In addition to "classic" textiles, as it were, she also introduces foil and membrane materials that can adopt "textile" functions. They range from Massimiliano und Doriana Fuksas' Zenith concert hall in Strasbourg, whose structure is surrounded by a case measuring 12,000 square meters. It is made of silicone-coated glass fiber and consisting of five elliptical rings, shines like a huge lantern at night. And include Herzog and de Meuron's translucent skin for the Allianz Arena in Munich, which is made of foil pillows that shine in different colors.

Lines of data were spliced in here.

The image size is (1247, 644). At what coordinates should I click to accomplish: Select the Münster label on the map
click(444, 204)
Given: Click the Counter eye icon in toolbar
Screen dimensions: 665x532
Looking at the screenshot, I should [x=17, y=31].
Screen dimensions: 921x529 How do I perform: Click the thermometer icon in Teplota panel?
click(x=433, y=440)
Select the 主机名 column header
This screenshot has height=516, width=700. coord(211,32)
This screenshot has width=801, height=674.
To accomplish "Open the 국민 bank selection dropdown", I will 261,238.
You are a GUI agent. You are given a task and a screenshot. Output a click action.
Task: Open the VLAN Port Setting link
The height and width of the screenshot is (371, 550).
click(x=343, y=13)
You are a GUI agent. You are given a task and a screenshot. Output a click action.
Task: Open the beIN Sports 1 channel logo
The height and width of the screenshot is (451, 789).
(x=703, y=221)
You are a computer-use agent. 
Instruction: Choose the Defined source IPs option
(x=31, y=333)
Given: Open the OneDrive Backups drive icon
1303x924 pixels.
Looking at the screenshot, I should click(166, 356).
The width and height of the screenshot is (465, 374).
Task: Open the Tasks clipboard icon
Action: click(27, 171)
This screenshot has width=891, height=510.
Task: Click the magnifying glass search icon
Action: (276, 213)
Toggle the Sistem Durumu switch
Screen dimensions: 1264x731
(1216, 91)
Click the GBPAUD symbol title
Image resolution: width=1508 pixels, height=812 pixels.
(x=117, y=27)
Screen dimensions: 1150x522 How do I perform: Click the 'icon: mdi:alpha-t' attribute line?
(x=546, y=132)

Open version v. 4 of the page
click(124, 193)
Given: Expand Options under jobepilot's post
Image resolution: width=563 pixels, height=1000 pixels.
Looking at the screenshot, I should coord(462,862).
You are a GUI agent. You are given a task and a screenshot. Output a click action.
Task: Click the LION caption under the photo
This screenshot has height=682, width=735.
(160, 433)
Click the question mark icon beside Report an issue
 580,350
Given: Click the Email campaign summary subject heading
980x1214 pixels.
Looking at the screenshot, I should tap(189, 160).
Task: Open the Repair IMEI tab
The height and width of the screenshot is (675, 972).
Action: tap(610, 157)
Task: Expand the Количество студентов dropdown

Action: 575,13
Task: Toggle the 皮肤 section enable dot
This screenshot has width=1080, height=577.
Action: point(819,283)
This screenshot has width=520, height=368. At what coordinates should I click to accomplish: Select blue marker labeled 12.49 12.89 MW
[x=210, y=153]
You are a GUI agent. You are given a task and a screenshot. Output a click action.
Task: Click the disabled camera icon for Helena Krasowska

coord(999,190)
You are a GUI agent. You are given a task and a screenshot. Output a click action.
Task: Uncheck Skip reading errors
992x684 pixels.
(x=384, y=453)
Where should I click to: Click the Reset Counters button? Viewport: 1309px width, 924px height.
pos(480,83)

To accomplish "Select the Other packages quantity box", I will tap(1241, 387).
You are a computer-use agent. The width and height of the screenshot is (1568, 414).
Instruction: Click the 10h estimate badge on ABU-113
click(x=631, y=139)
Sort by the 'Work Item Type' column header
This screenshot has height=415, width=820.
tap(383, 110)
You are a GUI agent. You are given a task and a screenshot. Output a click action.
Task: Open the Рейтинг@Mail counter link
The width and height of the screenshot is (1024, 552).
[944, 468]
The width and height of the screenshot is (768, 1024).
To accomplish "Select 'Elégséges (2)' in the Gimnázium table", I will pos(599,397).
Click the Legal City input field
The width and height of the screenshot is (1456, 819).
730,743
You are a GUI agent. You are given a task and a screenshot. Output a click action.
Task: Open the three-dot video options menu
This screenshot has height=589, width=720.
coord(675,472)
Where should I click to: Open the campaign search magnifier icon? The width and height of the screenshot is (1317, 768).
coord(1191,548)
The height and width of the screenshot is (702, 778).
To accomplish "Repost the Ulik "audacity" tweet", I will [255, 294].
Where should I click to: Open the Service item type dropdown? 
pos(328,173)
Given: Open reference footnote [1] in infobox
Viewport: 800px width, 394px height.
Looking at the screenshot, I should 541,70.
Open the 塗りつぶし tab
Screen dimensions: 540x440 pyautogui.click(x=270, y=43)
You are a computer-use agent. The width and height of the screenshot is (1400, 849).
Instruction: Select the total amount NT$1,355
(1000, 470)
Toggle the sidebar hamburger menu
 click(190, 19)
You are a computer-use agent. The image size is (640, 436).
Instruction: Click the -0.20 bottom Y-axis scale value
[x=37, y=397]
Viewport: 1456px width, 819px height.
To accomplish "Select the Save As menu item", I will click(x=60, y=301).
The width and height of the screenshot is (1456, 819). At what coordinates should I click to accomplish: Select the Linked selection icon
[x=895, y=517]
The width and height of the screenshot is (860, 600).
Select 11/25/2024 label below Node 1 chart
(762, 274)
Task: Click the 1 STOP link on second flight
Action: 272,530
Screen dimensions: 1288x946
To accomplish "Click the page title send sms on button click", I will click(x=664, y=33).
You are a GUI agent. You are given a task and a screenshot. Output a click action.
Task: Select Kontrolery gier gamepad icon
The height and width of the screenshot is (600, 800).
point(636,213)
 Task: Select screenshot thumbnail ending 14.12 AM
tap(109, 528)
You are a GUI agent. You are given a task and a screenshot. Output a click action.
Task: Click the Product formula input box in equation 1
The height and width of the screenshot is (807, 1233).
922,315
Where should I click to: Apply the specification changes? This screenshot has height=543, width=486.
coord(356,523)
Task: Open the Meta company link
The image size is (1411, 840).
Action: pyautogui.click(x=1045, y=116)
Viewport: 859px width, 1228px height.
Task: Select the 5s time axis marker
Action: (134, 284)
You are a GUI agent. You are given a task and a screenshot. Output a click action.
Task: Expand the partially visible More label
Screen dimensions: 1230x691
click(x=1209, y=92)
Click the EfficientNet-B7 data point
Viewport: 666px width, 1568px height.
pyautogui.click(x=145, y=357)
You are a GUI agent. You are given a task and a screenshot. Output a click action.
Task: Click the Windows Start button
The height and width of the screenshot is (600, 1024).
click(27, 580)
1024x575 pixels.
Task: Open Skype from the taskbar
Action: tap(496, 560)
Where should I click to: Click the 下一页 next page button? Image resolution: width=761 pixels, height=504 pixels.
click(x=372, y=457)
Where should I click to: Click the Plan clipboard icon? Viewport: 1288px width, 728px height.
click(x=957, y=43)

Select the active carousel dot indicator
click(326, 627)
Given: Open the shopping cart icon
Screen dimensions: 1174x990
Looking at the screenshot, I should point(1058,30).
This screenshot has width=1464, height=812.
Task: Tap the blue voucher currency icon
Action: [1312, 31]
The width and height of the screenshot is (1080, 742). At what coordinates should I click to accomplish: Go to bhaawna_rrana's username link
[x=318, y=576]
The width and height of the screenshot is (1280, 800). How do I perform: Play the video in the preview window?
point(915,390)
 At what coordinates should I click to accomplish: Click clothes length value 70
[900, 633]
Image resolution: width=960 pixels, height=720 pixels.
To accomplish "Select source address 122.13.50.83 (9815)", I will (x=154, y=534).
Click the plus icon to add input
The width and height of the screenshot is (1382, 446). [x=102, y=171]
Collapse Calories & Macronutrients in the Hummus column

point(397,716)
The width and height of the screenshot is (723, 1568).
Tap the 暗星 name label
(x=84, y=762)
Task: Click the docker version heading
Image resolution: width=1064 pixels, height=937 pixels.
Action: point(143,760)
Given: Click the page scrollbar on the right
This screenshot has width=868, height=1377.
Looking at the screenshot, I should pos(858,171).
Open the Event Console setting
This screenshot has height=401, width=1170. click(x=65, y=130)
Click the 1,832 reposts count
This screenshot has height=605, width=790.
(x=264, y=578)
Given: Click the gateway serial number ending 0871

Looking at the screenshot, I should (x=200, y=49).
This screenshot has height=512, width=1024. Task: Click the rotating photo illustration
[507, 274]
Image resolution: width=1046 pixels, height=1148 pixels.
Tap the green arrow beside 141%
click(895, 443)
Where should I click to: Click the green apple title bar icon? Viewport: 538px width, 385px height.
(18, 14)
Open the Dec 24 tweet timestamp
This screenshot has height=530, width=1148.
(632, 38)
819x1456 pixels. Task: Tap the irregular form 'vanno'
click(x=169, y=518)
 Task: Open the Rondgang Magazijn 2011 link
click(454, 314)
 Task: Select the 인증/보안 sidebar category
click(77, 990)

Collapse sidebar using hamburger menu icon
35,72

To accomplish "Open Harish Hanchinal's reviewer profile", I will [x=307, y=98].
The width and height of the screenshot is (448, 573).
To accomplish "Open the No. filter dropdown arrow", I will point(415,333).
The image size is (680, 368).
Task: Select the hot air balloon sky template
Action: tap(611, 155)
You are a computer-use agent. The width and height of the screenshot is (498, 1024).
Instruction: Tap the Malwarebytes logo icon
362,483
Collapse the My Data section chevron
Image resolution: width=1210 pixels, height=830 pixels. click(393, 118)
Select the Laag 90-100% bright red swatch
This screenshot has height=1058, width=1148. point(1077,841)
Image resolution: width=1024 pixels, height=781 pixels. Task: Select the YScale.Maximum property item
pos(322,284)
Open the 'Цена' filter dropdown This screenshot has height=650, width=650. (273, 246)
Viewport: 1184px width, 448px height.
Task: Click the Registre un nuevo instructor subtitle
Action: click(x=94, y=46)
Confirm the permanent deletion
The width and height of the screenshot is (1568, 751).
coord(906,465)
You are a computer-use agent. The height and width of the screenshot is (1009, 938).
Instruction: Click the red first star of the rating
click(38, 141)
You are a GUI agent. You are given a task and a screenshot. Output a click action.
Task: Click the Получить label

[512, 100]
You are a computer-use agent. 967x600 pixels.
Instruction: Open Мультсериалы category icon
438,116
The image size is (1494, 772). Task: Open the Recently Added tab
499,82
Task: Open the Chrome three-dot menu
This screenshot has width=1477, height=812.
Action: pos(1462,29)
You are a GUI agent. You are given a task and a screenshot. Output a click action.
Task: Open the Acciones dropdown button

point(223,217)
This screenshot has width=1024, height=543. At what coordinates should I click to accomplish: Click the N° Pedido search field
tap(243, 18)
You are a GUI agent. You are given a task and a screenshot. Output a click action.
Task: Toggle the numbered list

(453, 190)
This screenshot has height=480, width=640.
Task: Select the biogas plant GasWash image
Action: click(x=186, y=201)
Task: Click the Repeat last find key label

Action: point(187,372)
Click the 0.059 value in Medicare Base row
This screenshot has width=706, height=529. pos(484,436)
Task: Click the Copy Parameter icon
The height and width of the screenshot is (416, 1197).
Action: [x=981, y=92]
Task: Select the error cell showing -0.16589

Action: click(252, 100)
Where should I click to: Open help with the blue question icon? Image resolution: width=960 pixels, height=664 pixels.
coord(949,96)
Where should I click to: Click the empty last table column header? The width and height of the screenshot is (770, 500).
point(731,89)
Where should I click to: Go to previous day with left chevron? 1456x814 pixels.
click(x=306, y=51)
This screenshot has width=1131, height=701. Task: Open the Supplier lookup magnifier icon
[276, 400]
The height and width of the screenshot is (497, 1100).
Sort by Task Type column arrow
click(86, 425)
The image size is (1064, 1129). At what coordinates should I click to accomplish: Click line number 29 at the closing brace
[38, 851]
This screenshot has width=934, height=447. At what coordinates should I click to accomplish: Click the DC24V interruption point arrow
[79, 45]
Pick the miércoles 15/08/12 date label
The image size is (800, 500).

Moreover, there are umbrellas and canopies which serve as movable and temporary roofs like. For example, the one realized by Jürgen Mayer in 2003 at the initiative of Stylepark and in cooperation with Nya Nordiska on the occasion of the ISCID conference for the Atrium of the Ernst-August-Carré in Hanover. However, the book also presents contemporary tent and pavilion architecture from the German Pavilion Frei Otto and Rolf Gutbrod created for the 1967 World Exhibition in Montreal through to pneumatic structures with an organoid or technoid shape, such as AMO's "Prada Transformer" in Seoul.

What Dutch designer Petra Blaisse, a specialist in textile and landscape design and exhibition architecture who used to run the "Inside Outside" studio founded in Amsterdam in 1991, said when interviewed by Krüger can only be affirmed: "At present, textiles are clearly gaining significance in the field of architecture, and not necessarily just in the field of decoration."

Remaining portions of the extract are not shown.